CSI Drivers for GPU Storage

NVIDIA GPUDirect Storage CSI Recommended

Official NVIDIA CSI driver with GDS support. Handles device registration, huge pages, and mount options automatically.

  • Auto-registers NVMe with GDS
  • Handles cuFile config injection
  • Works with local and NVMe-oF
  • Requires NVIDIA GPU Operator

Dell CSI PowerScale Enterprise

Enterprise storage arrays with NVMe-oF backend. CSI driver handles multipathing and GDS compatibility.

  • NVMe-oF/RDMA backend
  • ANA multipathing built-in
  • Snapshot and clone support
  • Enterprise support contract

Pure Storage CSI Enterprise

FlashArray and FlashBlade with NVMe-oF. DirectPath for kernel bypass.

  • DirectPath I/O (reduced latency)
  • NVMe/RoCE and NVMe/TCP
  • GPUDirect Storage certified
  • Kubernetes-native management

OpenEBS Mayastor Open Source

Cloud-native storage with NVMe-oF backend. Good for on-prem Kubernetes clusters.

  • NVMe-oF/TCP based
  • Replication and snapshots
  • No GDS optimization (yet)
  • CNCF Sandbox project

StorageClass for GDS

YAML
# StorageClass optimized for GDS
apiVersion: storage.k8s.io/v1
kind: StorageClass
metadata:
  name: gds-nvme
provisioner: csi.nvidia.com
parameters:
  type: nvme-local
  fsType: xfs
  mkfsOptions: "-K"           # Don't discard on mkfs
mountOptions:
  - noatime                        # Don't update access times
  - nodiratime
  - nobarrier                      # SSD doesn't need barriers
  - logbufs=8                      # XFS log buffers
volumeBindingMode: WaitForFirstConsumer
allowVolumeExpansion: true
4

File Systems for GDS

GDS Compatibility Matrix

File System GDS Support Notes
ext4 ✓ Full Support Most common. Mount: -o nobarrier,data=ordered
XFS ✓ Full Support Better for large files, parallel I/O. Recommended for checkpoints.
Lustre ✓ Full Support Parallel FS. Requires lustre-client-gds. HPC standard.
GPFS / Spectrum Scale ✓ Full Support Enterprise parallel FS. Native GDS (v5.1+). IBM AI infra.
WekaFS ✓ Full Support Purpose-built for AI. Native GDS. Highest performance.
BeeGFS ⚠ Partial Requires tuning. Check version compatibility.

Entries on finding words and elements:
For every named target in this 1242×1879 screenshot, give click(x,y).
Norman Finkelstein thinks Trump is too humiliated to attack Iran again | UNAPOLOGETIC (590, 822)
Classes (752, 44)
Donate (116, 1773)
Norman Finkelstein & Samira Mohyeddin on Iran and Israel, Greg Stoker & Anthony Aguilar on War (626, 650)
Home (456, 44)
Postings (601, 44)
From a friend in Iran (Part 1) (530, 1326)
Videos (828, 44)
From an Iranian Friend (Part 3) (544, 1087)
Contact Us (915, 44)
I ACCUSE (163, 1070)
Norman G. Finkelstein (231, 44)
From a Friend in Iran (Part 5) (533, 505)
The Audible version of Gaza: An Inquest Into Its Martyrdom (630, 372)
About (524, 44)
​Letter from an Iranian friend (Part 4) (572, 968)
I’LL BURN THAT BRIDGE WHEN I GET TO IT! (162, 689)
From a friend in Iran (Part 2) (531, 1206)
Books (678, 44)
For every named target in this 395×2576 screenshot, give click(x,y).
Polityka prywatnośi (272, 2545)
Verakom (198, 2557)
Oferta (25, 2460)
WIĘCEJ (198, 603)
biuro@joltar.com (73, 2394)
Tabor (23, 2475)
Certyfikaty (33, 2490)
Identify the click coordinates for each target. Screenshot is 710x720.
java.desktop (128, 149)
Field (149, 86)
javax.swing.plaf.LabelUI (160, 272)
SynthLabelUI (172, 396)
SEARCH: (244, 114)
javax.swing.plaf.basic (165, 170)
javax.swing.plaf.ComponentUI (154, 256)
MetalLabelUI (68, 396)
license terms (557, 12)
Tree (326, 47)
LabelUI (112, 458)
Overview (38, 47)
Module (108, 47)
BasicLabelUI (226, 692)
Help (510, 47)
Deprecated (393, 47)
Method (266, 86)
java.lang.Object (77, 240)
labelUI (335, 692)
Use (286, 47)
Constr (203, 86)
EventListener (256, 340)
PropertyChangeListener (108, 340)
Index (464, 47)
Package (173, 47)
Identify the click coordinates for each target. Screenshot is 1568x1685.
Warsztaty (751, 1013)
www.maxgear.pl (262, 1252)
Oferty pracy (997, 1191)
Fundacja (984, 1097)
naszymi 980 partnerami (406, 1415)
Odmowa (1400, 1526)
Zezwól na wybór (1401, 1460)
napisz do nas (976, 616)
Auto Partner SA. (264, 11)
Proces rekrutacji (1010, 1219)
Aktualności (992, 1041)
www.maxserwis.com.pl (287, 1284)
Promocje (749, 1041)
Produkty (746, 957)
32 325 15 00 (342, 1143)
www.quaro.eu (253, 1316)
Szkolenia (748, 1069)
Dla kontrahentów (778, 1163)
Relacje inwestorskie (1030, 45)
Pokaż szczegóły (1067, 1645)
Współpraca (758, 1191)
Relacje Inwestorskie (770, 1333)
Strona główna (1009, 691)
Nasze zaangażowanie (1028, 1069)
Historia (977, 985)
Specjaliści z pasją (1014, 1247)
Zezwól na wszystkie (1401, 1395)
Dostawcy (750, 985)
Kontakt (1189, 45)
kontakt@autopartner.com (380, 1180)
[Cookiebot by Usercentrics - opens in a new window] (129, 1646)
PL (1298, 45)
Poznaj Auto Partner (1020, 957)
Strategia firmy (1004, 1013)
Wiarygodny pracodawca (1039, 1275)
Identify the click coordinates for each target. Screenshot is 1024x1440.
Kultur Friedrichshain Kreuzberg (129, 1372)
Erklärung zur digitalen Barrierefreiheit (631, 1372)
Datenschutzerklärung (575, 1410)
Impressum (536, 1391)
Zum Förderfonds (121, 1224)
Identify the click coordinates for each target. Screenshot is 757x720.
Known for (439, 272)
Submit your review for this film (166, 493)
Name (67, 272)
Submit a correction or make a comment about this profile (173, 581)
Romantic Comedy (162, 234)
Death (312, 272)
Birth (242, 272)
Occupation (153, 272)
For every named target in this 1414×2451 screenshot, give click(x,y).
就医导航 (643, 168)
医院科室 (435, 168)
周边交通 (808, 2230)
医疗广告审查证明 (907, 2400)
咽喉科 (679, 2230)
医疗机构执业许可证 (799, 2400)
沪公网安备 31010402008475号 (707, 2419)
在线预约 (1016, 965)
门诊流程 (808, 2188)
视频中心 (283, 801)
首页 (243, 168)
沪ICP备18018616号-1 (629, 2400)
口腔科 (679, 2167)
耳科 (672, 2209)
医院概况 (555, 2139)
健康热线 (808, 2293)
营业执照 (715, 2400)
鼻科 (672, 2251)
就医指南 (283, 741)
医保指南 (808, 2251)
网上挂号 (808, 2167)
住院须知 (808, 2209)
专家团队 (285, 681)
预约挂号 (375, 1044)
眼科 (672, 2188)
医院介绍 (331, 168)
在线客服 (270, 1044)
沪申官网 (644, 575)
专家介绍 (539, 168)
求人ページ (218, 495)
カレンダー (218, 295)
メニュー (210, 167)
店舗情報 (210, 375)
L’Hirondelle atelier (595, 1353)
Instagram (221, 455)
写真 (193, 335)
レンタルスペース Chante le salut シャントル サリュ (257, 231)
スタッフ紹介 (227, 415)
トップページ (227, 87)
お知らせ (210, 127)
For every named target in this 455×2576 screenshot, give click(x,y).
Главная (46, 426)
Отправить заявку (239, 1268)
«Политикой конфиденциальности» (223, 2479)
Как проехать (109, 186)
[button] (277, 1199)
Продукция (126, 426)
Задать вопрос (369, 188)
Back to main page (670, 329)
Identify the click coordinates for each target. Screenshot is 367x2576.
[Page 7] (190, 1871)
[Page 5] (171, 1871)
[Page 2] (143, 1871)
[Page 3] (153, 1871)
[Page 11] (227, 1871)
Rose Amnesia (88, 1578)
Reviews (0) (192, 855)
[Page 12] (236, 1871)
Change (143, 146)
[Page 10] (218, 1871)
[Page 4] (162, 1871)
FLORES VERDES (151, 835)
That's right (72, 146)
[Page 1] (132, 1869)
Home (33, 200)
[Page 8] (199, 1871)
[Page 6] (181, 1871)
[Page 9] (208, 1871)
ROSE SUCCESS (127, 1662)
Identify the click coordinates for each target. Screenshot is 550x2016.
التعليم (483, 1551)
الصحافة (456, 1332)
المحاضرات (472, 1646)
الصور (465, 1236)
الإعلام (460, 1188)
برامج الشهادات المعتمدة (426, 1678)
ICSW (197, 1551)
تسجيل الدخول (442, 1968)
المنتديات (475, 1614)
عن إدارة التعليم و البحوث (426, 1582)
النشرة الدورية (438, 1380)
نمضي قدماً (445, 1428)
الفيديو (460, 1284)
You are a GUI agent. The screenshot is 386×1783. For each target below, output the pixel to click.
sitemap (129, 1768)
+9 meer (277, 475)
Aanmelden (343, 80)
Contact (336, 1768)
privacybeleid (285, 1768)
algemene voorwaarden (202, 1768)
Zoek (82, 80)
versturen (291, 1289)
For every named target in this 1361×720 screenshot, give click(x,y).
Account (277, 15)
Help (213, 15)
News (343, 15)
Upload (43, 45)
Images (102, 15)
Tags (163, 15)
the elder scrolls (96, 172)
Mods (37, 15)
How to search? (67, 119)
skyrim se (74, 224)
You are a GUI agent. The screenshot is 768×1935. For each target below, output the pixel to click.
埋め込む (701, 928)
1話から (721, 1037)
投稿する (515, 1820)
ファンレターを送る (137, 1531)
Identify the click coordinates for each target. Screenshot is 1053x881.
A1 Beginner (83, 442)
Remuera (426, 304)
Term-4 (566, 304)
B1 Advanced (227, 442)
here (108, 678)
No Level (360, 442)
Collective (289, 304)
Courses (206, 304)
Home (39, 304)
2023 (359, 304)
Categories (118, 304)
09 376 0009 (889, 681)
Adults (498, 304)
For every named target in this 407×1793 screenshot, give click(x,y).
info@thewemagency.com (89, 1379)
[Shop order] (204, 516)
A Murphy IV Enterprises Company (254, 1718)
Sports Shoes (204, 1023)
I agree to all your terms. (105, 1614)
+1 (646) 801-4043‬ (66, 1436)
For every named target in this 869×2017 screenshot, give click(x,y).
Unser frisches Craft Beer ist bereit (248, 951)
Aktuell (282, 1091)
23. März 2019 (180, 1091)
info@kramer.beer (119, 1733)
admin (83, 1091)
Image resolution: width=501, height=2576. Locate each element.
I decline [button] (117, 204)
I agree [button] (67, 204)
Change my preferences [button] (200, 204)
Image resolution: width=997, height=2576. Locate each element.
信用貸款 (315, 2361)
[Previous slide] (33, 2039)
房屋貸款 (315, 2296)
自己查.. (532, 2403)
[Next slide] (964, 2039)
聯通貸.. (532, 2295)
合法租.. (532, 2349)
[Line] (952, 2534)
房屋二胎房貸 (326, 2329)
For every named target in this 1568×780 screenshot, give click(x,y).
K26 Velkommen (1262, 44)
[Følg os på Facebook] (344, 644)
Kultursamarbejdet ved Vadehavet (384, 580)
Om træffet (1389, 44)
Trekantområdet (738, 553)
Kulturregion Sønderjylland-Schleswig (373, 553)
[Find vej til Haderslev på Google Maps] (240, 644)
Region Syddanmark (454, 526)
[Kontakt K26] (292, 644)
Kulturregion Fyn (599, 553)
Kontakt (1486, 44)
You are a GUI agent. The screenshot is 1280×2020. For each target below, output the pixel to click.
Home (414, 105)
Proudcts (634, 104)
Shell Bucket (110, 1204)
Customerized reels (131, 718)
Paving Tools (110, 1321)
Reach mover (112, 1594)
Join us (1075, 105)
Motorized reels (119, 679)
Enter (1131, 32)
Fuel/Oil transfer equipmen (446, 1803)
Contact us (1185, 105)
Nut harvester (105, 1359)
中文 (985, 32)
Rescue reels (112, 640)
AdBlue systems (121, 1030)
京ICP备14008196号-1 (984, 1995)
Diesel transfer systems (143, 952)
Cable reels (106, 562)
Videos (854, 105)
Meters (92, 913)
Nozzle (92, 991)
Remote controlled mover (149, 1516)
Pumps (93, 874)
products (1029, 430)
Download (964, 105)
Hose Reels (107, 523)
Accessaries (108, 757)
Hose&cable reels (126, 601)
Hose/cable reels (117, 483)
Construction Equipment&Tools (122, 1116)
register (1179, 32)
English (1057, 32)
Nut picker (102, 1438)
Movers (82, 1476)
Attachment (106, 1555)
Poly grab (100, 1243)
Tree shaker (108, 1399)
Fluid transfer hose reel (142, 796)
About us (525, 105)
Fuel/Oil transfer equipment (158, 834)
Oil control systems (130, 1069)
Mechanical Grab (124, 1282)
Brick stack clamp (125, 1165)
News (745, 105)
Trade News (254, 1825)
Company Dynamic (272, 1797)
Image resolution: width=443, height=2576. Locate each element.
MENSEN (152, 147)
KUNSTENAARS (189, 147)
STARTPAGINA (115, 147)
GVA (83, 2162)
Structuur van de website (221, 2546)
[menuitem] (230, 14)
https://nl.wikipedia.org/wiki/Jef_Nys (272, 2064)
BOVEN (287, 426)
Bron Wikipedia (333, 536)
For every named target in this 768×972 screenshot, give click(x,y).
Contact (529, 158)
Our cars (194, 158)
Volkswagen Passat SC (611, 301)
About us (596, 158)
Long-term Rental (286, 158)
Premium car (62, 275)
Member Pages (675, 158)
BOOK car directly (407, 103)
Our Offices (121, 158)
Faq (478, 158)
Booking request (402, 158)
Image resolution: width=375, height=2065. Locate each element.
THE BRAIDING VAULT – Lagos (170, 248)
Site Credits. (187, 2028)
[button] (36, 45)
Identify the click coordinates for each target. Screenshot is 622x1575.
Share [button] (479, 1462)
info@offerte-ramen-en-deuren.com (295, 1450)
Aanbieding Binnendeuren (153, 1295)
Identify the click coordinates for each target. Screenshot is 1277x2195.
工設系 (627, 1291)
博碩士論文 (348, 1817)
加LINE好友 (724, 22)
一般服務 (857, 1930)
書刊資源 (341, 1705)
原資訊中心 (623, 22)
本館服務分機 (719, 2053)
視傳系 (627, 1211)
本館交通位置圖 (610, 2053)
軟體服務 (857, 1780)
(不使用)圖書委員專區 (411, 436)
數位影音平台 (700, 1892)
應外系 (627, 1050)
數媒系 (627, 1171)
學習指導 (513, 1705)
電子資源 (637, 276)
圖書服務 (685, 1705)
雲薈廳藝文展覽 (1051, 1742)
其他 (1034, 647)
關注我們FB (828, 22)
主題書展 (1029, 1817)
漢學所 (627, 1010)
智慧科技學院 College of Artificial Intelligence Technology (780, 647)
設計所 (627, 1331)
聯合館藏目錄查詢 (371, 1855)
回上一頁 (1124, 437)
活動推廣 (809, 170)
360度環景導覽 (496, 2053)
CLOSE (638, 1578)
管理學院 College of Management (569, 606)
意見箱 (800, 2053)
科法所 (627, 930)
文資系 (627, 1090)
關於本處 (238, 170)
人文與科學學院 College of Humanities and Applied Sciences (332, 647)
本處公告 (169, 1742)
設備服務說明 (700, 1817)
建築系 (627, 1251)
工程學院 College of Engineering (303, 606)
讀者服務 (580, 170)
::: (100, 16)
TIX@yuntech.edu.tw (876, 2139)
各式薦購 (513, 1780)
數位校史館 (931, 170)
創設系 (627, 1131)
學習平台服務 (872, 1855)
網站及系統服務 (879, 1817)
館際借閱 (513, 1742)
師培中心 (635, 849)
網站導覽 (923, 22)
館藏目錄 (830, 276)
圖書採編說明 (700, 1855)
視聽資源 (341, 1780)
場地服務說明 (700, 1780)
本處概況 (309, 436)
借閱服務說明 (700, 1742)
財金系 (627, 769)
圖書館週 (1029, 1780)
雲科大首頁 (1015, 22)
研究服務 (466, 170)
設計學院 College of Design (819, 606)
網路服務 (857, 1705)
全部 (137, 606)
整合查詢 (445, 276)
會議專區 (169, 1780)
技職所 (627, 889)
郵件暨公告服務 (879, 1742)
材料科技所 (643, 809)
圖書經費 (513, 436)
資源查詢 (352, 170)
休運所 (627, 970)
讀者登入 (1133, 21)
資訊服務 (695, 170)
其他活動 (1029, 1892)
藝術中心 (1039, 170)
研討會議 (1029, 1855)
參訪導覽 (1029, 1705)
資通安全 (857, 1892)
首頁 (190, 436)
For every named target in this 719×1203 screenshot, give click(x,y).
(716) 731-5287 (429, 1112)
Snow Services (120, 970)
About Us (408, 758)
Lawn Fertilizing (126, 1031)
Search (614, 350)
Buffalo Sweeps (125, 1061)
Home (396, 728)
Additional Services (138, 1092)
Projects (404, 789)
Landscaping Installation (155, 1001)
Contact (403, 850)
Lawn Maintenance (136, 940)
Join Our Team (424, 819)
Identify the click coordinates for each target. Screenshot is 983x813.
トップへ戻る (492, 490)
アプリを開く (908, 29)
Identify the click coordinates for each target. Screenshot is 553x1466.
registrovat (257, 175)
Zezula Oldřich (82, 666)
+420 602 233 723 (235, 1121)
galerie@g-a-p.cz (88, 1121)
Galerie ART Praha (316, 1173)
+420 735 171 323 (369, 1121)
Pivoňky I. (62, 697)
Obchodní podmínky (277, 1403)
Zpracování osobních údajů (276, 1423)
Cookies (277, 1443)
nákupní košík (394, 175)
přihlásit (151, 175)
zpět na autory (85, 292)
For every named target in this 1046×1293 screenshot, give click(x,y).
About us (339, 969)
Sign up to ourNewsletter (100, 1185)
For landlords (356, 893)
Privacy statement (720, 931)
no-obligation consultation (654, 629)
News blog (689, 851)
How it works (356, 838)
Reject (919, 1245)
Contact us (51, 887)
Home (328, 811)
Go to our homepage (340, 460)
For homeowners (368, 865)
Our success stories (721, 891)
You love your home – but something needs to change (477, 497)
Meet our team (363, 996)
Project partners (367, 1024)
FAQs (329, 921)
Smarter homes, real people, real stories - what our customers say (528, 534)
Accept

▶ **Exercise aim**:
Answer these questions from the page excerpt on CSI drivers for GPU storage:
1. Which CSI driver requires the NVIDIA GPU Operator?
2. What fsType does the gds-nvme StorageClass use?
3. Which file system has only partial GDS support?

▶ **Task response**:
1. NVIDIA GPUDirect Storage CSI
2. xfs
3. BeeGFS